At the bottom of each job type on the handbook they have a formula and a
calculator so you can see how much you would be paid and how they calculate
it. Its a combination of the job title, your skill level, and your location.

------
lame88
> Remote is not a challenge to overcome. It's a clear business advantage.

It's an advantage if and only if you overcome the inherent challenges, and
despite this tagline they list disadvantages in the article.
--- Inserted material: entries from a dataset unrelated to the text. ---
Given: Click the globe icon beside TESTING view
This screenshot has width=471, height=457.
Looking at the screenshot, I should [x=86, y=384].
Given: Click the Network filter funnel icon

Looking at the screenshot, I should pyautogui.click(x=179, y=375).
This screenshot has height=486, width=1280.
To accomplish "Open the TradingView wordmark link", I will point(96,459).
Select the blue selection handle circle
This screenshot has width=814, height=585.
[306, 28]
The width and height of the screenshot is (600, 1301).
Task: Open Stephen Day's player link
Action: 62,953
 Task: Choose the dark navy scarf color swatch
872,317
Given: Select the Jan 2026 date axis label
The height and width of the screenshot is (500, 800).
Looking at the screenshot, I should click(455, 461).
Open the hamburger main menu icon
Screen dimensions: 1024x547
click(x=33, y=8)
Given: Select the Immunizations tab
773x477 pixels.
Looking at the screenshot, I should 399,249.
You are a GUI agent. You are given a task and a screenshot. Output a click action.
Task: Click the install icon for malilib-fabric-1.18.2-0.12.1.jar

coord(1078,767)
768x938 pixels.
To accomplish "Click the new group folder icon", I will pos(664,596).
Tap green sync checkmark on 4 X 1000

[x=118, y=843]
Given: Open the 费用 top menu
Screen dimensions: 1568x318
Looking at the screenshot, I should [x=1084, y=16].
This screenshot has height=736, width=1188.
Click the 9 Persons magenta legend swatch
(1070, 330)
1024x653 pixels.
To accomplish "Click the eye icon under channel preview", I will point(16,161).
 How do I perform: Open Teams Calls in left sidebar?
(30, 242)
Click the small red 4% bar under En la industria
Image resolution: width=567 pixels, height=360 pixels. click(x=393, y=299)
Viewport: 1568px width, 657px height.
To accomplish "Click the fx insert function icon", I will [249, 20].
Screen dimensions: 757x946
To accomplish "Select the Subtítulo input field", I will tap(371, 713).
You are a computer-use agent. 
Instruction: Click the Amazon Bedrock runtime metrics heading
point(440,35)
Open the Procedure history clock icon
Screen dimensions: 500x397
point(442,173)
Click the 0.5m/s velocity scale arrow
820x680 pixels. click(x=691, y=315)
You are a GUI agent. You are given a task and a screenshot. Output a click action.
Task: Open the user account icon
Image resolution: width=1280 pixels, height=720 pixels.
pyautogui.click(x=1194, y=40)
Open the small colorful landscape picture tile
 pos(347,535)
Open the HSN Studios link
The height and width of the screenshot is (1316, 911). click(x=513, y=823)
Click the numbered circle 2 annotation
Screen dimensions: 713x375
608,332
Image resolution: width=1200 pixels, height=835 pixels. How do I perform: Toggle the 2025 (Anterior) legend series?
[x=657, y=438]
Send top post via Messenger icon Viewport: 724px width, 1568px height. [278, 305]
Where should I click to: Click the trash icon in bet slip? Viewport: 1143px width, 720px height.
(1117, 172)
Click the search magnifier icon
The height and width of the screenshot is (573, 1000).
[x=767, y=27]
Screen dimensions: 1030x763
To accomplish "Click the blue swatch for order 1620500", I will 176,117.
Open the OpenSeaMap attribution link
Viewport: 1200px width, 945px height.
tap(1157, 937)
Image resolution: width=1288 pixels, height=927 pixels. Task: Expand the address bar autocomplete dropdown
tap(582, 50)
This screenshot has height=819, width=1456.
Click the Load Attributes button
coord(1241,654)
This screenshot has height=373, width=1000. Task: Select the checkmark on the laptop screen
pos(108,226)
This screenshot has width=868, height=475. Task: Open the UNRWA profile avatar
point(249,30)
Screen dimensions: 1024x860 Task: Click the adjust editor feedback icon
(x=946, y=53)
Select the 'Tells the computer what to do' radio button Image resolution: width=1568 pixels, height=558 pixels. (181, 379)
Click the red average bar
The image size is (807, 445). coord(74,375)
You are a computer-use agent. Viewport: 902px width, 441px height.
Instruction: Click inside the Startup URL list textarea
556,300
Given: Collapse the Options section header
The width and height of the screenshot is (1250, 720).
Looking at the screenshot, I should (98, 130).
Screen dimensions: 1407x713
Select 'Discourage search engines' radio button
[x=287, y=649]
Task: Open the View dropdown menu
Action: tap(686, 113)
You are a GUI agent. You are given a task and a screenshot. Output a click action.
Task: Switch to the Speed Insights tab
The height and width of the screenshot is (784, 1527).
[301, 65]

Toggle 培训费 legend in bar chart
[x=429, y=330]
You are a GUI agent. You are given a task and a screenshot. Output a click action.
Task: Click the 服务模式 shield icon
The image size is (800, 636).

However, you
structure the whole organization and its operations around dispersed, remote
workers (as they seem to), especially emphasizing asynchronous communication,
then I can see how this can avoid the traditional pitfalls of remote workers
in a synchronized, co-located environment.

Speaking of async communication, it is ironic that many traditional
organizations with standard work hours and co-located offices also rely so
much on email, an asynchronous communication method that is incredibly painful
in an office environment, yet it seems like such a clear benefit in a remote
setting. That is, it's like the two long-existing constructs - email and the
combination of colocating and synchronizing work hours - are in direct
conflict.

------
chicob
_" Opening up every document for editing by anyone over top-down control of
documents."_

Does anyone want to comment on this? I don't feel qualified to judge, but
isn't this throwing the baby out with the water? Can't privileged access be
managed remotely by some network authority, i.e. access granted, revoked and
logged?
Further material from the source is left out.